## WHAT YOU WILL DO
On how many lines of the data below does the word "rightmost" appear? Reply with the number only.

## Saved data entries
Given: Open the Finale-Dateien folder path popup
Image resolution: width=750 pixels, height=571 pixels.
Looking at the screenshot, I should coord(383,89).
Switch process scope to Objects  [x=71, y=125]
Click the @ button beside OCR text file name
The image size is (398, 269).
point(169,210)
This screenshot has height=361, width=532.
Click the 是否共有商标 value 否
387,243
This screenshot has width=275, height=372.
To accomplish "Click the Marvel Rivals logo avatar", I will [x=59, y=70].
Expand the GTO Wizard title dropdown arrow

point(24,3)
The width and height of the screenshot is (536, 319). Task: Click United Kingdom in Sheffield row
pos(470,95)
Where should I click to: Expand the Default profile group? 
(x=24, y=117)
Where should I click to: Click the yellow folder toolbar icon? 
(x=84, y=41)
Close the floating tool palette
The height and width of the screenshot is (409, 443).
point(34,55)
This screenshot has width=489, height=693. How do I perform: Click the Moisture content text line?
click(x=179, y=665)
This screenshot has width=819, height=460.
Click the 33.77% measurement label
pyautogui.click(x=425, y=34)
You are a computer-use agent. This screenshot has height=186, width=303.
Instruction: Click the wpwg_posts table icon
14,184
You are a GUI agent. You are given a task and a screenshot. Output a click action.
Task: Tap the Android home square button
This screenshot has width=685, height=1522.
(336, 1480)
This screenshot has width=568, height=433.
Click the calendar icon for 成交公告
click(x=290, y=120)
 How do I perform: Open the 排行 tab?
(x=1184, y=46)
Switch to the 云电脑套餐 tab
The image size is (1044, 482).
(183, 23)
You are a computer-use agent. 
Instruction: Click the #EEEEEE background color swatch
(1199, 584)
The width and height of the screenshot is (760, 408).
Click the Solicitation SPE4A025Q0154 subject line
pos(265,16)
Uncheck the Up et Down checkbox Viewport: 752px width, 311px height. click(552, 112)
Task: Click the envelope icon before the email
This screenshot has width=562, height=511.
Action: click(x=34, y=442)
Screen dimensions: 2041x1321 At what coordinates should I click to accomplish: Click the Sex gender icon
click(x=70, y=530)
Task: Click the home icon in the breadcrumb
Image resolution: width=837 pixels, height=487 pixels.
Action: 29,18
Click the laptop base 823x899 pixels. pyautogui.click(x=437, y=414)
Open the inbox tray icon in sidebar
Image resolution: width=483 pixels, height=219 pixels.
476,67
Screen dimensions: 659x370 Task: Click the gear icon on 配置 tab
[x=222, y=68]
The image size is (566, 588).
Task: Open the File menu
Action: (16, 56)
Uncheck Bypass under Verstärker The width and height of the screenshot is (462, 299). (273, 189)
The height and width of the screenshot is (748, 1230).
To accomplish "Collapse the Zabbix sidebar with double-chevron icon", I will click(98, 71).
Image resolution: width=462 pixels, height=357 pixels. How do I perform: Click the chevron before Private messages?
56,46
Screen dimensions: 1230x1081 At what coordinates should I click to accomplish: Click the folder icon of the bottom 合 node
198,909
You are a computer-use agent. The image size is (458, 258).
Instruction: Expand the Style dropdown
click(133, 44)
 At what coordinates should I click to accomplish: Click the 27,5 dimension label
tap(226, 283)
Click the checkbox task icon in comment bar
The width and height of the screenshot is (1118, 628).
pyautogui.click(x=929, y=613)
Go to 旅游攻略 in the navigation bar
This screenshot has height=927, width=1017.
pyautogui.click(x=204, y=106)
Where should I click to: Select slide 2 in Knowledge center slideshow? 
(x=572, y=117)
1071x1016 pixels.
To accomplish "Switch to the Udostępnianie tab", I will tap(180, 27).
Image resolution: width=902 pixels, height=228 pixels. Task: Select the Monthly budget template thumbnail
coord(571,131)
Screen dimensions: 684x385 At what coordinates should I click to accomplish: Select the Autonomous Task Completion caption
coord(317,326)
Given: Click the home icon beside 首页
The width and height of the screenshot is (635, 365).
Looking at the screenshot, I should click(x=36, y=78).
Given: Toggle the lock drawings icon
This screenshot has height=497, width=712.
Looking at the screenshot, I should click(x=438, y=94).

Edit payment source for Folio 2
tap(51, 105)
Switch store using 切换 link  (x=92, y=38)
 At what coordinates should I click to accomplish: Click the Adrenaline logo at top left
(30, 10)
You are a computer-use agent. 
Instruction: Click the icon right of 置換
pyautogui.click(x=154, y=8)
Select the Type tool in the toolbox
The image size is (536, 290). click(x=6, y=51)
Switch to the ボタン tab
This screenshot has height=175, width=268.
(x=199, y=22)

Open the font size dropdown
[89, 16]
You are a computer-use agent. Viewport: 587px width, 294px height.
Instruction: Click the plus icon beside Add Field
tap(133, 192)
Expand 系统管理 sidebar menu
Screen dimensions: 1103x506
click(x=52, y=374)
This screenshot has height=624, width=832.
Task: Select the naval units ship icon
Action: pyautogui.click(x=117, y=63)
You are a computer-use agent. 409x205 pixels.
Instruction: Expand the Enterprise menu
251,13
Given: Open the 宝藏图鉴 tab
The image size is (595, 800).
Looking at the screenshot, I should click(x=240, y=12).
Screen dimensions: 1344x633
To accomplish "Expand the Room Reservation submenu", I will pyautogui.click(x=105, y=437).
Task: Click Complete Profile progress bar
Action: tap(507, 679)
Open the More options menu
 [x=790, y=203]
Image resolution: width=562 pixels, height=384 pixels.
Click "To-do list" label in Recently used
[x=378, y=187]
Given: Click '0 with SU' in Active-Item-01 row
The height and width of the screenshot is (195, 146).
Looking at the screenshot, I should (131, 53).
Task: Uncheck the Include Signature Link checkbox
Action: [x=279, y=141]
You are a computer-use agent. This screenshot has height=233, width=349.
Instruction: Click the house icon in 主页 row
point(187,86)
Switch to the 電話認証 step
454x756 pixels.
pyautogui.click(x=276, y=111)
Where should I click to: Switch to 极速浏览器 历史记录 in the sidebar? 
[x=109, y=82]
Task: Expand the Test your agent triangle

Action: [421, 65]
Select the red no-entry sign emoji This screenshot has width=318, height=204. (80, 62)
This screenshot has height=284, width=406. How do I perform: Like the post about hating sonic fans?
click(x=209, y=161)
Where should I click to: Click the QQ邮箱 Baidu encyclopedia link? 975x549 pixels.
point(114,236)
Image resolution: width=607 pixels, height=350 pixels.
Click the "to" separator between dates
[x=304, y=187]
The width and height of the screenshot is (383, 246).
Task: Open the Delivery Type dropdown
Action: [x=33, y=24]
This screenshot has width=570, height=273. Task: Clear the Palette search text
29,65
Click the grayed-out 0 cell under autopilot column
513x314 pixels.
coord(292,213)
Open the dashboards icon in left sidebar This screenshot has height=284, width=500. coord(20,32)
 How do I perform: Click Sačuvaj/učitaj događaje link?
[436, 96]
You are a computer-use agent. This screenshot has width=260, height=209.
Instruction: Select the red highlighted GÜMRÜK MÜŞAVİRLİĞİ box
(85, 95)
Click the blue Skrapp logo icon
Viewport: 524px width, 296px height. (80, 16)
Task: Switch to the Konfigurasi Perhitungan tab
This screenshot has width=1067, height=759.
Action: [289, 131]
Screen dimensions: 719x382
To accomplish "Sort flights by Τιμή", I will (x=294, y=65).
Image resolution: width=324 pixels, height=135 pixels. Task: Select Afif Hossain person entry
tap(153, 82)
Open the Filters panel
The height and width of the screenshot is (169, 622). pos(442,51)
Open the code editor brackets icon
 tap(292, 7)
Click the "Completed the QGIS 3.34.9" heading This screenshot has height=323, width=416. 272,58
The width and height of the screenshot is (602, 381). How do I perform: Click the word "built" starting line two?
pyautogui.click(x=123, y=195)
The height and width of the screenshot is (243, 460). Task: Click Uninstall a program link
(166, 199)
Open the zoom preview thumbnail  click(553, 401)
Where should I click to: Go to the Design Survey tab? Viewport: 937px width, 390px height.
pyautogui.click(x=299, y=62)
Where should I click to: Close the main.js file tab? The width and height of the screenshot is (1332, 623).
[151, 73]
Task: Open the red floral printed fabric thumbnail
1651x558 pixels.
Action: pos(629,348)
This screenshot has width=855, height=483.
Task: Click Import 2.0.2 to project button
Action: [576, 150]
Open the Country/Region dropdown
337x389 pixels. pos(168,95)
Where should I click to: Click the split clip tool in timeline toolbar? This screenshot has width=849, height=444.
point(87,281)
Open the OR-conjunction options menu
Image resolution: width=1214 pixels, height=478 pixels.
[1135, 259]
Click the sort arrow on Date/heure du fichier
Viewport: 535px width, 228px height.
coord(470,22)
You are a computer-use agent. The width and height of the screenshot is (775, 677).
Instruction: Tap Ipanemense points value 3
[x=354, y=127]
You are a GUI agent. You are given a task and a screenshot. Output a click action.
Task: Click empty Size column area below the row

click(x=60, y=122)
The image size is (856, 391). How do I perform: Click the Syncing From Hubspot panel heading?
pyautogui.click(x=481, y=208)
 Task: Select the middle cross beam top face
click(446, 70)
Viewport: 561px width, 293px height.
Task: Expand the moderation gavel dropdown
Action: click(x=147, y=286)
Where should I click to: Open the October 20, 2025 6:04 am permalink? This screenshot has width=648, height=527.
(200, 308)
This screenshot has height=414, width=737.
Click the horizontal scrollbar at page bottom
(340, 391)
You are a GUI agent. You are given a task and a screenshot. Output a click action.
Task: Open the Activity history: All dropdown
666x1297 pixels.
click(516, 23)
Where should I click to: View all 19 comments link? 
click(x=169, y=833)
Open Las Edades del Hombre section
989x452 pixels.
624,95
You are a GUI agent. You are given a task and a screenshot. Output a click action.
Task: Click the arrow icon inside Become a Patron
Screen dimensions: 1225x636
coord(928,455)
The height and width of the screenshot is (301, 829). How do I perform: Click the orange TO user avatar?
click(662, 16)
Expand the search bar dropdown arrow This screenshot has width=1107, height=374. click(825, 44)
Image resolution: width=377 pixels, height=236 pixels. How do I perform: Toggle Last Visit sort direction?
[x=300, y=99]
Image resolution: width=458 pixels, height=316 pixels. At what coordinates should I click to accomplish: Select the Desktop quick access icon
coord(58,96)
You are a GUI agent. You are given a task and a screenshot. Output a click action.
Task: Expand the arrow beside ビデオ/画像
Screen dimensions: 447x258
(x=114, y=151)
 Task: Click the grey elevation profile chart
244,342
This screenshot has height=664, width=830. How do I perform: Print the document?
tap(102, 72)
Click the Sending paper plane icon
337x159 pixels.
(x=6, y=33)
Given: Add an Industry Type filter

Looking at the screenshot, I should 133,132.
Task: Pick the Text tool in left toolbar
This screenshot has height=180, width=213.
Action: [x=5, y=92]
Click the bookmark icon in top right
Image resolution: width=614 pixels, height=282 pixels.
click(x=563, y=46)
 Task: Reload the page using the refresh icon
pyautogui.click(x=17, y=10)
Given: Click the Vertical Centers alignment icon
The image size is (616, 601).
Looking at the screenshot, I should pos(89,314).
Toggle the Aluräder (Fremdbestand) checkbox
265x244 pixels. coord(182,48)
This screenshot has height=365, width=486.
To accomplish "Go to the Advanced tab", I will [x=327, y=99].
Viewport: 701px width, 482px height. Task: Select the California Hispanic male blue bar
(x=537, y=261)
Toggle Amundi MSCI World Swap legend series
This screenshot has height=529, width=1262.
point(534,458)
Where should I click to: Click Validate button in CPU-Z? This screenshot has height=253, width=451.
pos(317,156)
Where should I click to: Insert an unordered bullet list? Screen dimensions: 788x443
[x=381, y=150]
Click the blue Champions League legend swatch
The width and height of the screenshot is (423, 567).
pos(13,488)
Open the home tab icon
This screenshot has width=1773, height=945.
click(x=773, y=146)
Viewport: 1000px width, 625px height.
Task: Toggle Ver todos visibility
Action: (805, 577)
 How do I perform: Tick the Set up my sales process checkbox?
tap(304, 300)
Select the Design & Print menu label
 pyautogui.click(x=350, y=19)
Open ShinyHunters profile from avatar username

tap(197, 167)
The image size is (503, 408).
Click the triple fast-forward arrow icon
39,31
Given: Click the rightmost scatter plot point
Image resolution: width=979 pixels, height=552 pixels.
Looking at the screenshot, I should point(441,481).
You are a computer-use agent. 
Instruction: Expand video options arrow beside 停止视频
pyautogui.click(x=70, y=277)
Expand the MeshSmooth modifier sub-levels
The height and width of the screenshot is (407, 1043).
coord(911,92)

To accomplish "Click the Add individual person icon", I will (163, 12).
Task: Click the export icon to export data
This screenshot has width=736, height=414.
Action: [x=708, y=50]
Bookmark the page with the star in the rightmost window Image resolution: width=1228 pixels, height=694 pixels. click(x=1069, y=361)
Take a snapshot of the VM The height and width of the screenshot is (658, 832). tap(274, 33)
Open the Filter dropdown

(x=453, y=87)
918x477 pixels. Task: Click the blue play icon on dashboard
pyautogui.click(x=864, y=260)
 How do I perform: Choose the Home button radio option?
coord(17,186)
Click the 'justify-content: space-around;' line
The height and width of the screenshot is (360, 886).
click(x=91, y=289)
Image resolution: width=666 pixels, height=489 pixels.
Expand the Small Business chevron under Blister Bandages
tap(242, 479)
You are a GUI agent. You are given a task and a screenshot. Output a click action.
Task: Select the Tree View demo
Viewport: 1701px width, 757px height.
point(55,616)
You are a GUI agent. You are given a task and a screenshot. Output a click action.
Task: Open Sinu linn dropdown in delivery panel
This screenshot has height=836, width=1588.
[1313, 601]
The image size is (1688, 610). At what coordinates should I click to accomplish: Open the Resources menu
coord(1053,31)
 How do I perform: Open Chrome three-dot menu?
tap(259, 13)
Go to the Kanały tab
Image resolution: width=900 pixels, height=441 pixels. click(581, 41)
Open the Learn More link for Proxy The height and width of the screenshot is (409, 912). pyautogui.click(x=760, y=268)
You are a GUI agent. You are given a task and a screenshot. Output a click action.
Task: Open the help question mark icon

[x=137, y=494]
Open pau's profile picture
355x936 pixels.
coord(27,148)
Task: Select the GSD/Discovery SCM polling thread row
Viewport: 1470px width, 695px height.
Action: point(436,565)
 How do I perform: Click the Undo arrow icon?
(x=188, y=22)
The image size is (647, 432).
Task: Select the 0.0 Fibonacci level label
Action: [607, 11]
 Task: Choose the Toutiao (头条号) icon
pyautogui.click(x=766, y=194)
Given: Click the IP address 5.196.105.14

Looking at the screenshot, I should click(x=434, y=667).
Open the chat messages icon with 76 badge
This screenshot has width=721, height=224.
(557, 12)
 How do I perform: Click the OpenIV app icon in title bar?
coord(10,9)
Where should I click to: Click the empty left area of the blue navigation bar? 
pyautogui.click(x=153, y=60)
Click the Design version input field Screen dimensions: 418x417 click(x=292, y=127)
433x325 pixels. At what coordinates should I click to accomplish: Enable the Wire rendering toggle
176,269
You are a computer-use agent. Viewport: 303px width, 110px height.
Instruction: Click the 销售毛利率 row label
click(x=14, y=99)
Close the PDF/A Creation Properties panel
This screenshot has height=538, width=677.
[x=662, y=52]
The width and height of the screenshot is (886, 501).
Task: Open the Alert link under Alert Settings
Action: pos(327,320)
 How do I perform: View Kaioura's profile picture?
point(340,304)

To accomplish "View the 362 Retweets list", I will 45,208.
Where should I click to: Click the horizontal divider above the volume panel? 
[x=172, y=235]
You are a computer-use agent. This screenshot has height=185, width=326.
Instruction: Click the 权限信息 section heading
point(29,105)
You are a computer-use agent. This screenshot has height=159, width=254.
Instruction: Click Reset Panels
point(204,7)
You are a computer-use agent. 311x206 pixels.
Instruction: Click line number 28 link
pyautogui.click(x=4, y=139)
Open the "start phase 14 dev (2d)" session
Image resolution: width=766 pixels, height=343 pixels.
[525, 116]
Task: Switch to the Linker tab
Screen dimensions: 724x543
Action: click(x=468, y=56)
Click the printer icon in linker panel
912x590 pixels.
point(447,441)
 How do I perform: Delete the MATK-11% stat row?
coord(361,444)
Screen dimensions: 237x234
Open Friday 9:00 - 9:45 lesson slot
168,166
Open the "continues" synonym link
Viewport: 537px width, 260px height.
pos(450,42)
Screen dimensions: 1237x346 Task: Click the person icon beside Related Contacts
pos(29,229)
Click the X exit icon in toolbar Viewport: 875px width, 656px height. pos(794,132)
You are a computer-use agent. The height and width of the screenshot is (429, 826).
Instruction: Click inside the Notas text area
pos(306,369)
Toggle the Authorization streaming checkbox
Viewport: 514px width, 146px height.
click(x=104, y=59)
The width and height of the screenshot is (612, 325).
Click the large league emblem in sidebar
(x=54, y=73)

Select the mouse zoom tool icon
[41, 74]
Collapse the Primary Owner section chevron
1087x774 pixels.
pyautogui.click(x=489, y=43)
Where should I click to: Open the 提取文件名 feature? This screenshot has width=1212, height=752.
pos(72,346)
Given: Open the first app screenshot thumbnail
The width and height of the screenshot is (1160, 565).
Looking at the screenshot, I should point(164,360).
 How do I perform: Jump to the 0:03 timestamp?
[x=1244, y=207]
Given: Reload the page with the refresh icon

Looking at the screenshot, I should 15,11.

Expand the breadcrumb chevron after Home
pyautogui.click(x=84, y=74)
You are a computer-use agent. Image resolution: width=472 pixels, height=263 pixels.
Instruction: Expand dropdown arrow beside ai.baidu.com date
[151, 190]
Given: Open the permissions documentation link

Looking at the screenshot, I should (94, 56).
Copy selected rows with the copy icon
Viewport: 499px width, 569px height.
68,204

## RESPONSE TO THE EXERCISE
2